====== PASSAGE TO READ

Game Development Community

Performance with High Character Count

by Thomas Phillips · in Torque Game Engine Advanced · 12/31/2006 (6:12 pm) · 25 replies

For those that have tested missions with high character count (> 30), what sort of performance are you seeing with many animated characters within the frustum?

From a blank view (nothing but atlas terrain) I was getting around 150fps. I put in about 45 animated characters and it dropped to about 10fps. Is this normal? (I wasn't expecting such a dramatic reduction in framerate.)

Tom
Page «Previous 1 2
#1
12/31/2006 (6:34 pm)
Can you play any game with 45 animated players (polygons > 3000) on screen and get higher than 20FPS? ;)
#2
12/31/2006 (7:02 pm)
In order to have that many characters on the screen and get an acceptable frame rate you'll have to have some good LOD on them. If your pushing that many polygons on screen though it would be normal to get a low frame rate unless you have a quad-sli system or some such.
#3
12/31/2006 (10:52 pm)
I suppose it's a lot of polygons, but I guess I was expecting better performance. It was approximately 165,000 polygons (half of which should have been culled), a Radeon X1300 pro, 3GHz Pentium 4, and 1.5GB RAM. That's 83,000 visible polygons and two textures on what I would consider reasonable hardware, yielding 10fps. (Maybe it's not reasonable... :-O )

(I just profiled it and found the two big time hogs are TSSkinMesh::updateSkin() and the Player_PhysicsSection in Player::processTick(). My initial hunch would be inefficient code in the loop transforming vertices, but I would need to trace through it to be sure. The physics part looks pretty abstracted and would take some digging.)

============

# THE TASK:
Carry on the forum thread about performance with many animated characters, starting after its final post. The entries that follow were drawn from a separate source.

====== DATASET ENTRIES

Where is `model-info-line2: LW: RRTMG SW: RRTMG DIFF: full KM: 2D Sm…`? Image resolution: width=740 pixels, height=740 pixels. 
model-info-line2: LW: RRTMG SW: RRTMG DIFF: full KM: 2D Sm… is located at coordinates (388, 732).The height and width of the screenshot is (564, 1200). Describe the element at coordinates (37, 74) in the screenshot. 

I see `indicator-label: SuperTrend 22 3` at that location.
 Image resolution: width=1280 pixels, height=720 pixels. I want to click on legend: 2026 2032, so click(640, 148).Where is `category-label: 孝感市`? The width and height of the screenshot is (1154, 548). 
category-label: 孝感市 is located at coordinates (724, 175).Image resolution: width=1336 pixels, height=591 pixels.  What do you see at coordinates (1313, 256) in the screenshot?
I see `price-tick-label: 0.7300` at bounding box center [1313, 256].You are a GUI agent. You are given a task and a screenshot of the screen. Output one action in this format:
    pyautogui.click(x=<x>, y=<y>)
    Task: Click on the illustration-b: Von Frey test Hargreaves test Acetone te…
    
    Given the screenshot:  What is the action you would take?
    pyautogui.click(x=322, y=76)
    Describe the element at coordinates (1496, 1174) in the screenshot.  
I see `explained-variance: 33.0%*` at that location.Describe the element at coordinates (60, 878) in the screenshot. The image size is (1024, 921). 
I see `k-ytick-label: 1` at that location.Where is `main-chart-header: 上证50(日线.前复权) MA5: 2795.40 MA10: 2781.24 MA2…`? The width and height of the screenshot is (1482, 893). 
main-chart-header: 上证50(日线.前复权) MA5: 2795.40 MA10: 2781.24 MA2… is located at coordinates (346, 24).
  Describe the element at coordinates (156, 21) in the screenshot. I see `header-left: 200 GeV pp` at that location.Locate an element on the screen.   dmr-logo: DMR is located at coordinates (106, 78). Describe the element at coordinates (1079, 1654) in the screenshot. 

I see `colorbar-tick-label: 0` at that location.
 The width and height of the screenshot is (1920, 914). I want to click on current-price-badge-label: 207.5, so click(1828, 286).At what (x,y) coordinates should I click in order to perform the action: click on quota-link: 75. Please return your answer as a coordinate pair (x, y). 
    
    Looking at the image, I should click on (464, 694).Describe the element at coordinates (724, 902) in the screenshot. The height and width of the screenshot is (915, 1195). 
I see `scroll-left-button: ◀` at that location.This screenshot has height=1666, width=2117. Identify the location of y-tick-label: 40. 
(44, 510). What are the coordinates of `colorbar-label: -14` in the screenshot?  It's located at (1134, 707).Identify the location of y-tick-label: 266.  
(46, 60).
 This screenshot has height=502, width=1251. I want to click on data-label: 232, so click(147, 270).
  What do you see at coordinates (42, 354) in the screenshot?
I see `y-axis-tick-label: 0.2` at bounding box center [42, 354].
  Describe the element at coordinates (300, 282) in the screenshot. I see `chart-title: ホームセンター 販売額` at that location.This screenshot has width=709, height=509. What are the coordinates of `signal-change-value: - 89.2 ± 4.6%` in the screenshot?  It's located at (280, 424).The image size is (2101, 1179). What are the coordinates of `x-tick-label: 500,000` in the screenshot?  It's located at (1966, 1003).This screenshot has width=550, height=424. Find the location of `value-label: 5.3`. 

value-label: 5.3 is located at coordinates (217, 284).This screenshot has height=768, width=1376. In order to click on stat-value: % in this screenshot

============

# YOUR RESPONSE:
Tom
#4
01/01/2007 (3:16 am)
What is taking time is obviously not the polygonal rendering, but the animation of the player and the physics. I'm not sure about the former, but the latter shouldn't be that high.

Are you running a low-end system?
#5
01/01/2007 (3:53 am)
And that's one reason why you have LoD for players (or anything highly animated)--even with batch rendering, it's a lot of processing for complex animations.

I'm curious though, why do you think :

Quote:
165,000 polygons (half of which should have been culled),

--culled by what?
#6
01/01/2007 (4:15 am)
Player physics aren't cheap. If you need lots of players on-screen I suggest simplifying the physics a bit. ;)
#7
01/01/2007 (9:33 am)
@Stephan

Direct3D should be doing backface culling; polygons wound counterclockwise relative to the camera should be culled, unless backface culling is disabled. Your question made me curious (nudge, nudge, wink, wink), so I started looking through the code for render states. And... backface culling seems to be disabled in numerous places. Perhaps that's reasonable for certain transparent objects, or objects with two-sided shaders (like vegetation). Since opaque poloygons are the most common, though, wouldn't it make more sense to default to enabled backface culling and provide a switch somewhere to disable it? (Switching it on and off per mesh would be ideal, but I don't know if that's feasible in DirectX or OpenGL.)

@Ben

The physics are just a perfectly flat atlas terrain and simple bounding boxes around the characters. I do see your point, though, that any kind of physics simulation is likely to be inneficient as the number of potentially interacting objects increases. I'll look into collision alternatives for high character count scenes.

Tom
#8
01/01/2007 (10:36 am)
The below code block from TSSkinMesh::updateSkin() looks expensive. Is there any reason these data cannot be cached?

// set up bone transforms
   S32 i;
   for (i=0; i<nodeIndex.size(); i++)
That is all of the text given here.